PROBLEM DESCRIPTION →
Scan the entries below and return each line that contains "sidebar".

DATA TO EXAMINE →
:::

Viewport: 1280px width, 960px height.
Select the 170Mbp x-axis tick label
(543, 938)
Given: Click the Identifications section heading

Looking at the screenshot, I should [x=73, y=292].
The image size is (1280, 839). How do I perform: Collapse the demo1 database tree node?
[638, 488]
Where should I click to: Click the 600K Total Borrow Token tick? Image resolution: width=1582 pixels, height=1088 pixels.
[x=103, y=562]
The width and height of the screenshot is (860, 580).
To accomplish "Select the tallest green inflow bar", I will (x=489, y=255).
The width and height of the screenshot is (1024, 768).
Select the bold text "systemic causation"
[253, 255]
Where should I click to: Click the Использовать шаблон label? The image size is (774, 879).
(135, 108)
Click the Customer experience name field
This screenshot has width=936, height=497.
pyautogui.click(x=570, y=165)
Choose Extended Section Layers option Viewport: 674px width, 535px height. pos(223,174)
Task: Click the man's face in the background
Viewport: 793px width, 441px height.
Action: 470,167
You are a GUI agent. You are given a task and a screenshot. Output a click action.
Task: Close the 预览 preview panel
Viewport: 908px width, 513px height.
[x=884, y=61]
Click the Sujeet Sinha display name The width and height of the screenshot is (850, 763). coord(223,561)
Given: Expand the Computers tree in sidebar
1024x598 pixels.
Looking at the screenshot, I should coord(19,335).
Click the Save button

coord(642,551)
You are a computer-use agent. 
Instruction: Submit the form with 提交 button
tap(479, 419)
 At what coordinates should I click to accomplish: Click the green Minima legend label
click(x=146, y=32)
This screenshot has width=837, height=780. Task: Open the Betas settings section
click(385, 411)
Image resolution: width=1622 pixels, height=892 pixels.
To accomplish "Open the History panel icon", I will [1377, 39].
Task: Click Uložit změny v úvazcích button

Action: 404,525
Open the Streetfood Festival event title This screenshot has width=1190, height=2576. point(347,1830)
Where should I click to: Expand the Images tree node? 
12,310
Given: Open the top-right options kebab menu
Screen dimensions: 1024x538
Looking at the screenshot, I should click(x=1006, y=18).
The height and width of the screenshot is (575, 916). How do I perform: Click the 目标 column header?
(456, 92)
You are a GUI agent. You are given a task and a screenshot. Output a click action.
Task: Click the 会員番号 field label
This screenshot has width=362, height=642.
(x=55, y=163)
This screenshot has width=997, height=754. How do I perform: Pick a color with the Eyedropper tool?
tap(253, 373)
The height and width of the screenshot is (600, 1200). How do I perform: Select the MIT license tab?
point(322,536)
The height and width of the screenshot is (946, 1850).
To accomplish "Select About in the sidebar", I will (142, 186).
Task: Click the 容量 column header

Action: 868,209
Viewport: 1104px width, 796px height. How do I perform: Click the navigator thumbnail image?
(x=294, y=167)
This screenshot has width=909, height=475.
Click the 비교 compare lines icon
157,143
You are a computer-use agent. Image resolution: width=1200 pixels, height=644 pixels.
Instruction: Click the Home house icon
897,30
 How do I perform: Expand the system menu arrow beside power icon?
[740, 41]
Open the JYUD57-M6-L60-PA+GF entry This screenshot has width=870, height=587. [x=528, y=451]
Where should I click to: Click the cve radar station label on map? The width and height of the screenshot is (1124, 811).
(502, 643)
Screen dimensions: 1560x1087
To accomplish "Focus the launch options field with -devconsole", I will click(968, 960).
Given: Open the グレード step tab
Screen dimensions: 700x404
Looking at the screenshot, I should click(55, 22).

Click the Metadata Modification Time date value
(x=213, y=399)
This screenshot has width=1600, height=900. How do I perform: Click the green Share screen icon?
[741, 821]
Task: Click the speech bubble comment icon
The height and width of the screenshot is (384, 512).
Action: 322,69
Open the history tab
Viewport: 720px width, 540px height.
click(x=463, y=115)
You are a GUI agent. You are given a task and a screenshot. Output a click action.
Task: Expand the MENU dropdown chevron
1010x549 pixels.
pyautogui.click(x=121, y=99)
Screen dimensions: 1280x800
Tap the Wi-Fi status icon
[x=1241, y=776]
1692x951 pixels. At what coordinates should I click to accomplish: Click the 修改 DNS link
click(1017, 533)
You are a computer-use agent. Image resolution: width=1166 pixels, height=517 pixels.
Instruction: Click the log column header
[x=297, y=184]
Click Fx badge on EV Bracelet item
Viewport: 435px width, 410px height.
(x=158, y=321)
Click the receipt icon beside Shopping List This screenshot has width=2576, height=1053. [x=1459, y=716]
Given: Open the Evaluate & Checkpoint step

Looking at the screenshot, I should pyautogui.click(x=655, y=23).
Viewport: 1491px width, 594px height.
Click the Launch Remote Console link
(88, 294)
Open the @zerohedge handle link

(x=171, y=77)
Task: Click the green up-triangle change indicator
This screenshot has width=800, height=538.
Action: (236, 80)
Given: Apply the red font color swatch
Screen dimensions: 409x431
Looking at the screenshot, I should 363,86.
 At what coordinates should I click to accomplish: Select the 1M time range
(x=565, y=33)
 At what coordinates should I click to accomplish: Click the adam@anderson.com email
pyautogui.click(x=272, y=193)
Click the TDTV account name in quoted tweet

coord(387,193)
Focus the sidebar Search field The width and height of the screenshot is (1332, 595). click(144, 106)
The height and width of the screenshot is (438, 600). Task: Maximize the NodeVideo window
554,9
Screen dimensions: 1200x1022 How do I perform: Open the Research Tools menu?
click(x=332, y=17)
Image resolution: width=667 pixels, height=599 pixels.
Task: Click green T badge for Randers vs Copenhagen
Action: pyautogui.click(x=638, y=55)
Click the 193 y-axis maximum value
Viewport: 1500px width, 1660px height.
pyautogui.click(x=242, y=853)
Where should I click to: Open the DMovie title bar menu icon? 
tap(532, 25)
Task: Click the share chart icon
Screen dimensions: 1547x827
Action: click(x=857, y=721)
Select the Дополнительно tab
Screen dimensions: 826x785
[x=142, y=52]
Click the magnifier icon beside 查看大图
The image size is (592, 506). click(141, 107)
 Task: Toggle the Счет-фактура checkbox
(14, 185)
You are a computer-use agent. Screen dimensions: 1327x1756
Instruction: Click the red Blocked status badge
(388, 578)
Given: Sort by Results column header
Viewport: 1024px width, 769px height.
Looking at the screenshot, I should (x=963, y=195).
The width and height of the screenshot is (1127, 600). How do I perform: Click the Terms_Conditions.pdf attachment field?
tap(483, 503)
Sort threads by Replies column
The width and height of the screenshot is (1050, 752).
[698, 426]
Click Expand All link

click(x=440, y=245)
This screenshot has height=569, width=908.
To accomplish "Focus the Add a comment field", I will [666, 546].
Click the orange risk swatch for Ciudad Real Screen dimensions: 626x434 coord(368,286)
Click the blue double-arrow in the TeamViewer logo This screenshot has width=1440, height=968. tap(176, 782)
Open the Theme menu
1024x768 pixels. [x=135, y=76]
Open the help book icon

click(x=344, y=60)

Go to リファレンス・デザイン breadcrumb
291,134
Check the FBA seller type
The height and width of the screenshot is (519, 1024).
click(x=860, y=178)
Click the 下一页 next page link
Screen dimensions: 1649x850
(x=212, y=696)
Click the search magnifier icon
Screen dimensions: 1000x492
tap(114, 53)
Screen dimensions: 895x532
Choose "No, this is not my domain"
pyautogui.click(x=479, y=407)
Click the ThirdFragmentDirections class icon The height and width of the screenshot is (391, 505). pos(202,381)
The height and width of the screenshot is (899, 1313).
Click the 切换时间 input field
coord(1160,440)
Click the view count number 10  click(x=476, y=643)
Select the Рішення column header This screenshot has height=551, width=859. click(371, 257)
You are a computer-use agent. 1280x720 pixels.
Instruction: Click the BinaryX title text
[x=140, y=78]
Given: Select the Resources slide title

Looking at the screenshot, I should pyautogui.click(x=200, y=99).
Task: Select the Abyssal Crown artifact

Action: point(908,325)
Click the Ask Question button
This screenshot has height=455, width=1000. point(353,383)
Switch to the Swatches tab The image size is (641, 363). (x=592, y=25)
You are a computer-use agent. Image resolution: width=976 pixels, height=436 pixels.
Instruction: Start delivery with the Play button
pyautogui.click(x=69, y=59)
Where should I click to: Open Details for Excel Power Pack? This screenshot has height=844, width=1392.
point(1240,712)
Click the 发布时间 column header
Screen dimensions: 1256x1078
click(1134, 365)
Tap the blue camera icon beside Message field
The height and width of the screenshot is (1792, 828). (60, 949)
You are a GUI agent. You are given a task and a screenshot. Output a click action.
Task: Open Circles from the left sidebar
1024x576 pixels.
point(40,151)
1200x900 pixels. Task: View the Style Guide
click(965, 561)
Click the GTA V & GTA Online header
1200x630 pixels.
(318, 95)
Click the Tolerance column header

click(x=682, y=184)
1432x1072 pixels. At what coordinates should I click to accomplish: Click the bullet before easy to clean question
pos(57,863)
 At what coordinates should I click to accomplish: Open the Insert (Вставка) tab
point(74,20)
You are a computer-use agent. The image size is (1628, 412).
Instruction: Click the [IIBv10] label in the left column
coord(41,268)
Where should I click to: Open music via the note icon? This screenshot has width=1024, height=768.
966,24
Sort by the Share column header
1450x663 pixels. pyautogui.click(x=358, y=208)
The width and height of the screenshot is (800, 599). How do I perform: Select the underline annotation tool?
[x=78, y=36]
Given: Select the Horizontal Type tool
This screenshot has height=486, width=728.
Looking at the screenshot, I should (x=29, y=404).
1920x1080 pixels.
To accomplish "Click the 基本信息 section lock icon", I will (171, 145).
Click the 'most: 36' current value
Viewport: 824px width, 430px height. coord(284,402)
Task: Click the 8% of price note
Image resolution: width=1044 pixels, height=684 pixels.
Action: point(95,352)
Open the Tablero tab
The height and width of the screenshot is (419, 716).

:::

SOLUTION →
Given: Expand the Computers tree in sidebar
To accomplish "Select About in the sidebar", I will (142, 186).
Focus the sidebar Search field The width and height of the screenshot is (1332, 595). click(144, 106)
Task: Open Circles from the left sidebar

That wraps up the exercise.